## What needs to be done
Repeat the discussion transcript, starting at "DR. QUIGLEY: Being" and ending at "their agricultural system.", but swap "fortune teller" for "prophet".

## Selected text
++++++++++++++++++++

INTRODUCTION--Colonel T. L. Crystal, Jr. , USAF,

Member of the Faculty, ICAF

 

SPEAKER--Dr. Carroll Quigley, Professor of History,

School of Foreign Service, Georgetown University.

 

GENERAL DISCUSSION

 

Publication No. L58-54
INDUSTRIAL COLLEGE OF THE ARMED FORCES
Washington, D. C.

 

General Discussion

 
COLONEL COOPER: Gentlemen, Dr. Quigley is ready for questions.
 
QUESTION: Sir, if I may be so impertinent as to say this, your stylized presentation that you made, as compared to the increase of knowledge, may change the time cycle as shown on your chart. I am leading to the knowledge you seem to have of the efforts in birth control and their effect on this demographic explosion. Will this increased knowledge change and compress the time cycle so that it can be done in appreciably less time than in past history.
 
DR. QUIGLEY: Being a historian and thus acquainted with the past rather than a fortune teller who can look into the future, I really cannot answer that question. It is true that many of these nations are trying--India and others, particularly Japan--to use birth control methods in order to reduce the impact of the demographic explosion. But that will alleviate, I think rather than change the order of things; and it will still leave many other problems of a major character, namely, for example, where do they get capital? They still have to get it out of their agricultural system.

++++++++++++++++++++

## Information shown
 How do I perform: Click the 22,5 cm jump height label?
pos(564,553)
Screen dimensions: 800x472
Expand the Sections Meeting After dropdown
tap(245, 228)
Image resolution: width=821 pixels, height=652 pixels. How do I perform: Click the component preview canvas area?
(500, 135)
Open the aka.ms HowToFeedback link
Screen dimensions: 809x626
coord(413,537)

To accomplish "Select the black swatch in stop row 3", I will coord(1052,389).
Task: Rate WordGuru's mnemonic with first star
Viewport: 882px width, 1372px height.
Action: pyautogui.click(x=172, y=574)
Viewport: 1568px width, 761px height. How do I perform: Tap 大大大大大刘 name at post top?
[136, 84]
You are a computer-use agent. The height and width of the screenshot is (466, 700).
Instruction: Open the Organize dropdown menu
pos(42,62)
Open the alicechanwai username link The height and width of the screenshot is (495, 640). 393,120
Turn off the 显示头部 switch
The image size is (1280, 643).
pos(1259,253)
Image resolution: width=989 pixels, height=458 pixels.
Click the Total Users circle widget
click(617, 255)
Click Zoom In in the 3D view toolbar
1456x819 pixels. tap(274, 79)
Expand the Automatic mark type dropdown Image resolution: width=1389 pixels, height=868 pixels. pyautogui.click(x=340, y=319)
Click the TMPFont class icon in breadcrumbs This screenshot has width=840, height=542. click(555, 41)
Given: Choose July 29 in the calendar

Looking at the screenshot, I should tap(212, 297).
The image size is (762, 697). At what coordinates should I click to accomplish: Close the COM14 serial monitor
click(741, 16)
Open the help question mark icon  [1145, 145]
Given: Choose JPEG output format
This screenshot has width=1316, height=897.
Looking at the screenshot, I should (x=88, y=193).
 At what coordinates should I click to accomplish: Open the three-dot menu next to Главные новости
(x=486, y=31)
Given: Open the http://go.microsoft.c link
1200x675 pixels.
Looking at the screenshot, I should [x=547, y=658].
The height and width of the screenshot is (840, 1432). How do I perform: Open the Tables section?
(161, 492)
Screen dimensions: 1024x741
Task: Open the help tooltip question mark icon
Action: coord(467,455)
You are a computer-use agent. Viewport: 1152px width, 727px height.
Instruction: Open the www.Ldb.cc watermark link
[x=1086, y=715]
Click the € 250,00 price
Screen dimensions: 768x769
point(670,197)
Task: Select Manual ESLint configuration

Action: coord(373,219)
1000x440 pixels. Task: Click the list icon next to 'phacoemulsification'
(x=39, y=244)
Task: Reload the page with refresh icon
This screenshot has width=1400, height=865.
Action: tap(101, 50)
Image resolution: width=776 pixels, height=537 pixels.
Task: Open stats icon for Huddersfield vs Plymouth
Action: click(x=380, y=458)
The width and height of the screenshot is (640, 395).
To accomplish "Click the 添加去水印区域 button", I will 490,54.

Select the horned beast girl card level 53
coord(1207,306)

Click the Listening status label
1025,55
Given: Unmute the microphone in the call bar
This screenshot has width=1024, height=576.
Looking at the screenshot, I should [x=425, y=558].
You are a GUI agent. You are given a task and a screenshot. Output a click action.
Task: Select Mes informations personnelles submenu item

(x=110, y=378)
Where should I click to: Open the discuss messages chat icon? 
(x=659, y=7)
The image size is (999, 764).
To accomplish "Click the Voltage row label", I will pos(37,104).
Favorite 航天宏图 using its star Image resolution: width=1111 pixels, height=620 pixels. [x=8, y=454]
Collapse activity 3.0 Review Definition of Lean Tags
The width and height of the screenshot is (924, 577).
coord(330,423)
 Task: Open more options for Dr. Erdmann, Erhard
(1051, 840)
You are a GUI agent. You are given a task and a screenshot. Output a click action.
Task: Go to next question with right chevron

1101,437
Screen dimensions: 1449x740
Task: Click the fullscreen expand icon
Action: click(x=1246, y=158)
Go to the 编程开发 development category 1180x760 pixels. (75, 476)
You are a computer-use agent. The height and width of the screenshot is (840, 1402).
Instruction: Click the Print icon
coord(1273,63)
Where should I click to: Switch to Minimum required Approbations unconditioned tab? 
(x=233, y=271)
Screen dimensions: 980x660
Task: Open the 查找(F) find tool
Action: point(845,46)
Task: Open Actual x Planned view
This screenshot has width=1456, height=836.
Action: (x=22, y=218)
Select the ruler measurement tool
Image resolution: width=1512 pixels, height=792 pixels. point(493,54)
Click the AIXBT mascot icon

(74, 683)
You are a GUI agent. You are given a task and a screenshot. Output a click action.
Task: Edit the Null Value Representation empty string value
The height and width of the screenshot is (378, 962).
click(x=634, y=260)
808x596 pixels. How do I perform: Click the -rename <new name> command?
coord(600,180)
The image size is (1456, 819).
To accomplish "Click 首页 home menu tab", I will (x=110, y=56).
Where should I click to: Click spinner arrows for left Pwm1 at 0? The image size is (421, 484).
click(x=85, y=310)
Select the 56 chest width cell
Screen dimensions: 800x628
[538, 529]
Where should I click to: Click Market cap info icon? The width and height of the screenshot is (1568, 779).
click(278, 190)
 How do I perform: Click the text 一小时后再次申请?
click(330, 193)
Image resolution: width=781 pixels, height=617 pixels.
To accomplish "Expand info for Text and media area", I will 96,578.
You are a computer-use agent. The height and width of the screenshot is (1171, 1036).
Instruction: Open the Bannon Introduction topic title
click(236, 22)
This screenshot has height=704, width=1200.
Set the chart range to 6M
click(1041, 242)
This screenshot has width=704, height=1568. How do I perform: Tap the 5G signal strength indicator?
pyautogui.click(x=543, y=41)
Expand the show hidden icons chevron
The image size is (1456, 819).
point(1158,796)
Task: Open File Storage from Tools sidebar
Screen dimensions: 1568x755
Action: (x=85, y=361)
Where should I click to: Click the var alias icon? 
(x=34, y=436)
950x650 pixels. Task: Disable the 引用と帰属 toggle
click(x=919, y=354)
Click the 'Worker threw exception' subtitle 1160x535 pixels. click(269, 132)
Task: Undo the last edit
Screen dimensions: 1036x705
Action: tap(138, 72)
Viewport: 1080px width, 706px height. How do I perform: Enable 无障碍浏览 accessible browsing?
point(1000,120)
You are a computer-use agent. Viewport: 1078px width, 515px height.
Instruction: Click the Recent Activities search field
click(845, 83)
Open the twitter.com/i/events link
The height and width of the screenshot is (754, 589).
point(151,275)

++++++++++++++++++++

## Answer to the problem
DR. QUIGLEY: Being a historian and thus acquainted with the past rather than a prophet who can look into the future, I really cannot answer that question. It is true that many of these nations are trying--India and others, particularly Japan--to use birth control methods in order to reduce the impact of the demographic explosion. But that will alleviate, I think rather than change the order of things; and it will still leave many other problems of a major character, namely, for example, where do they get capital? They still have to get it out of their agricultural system.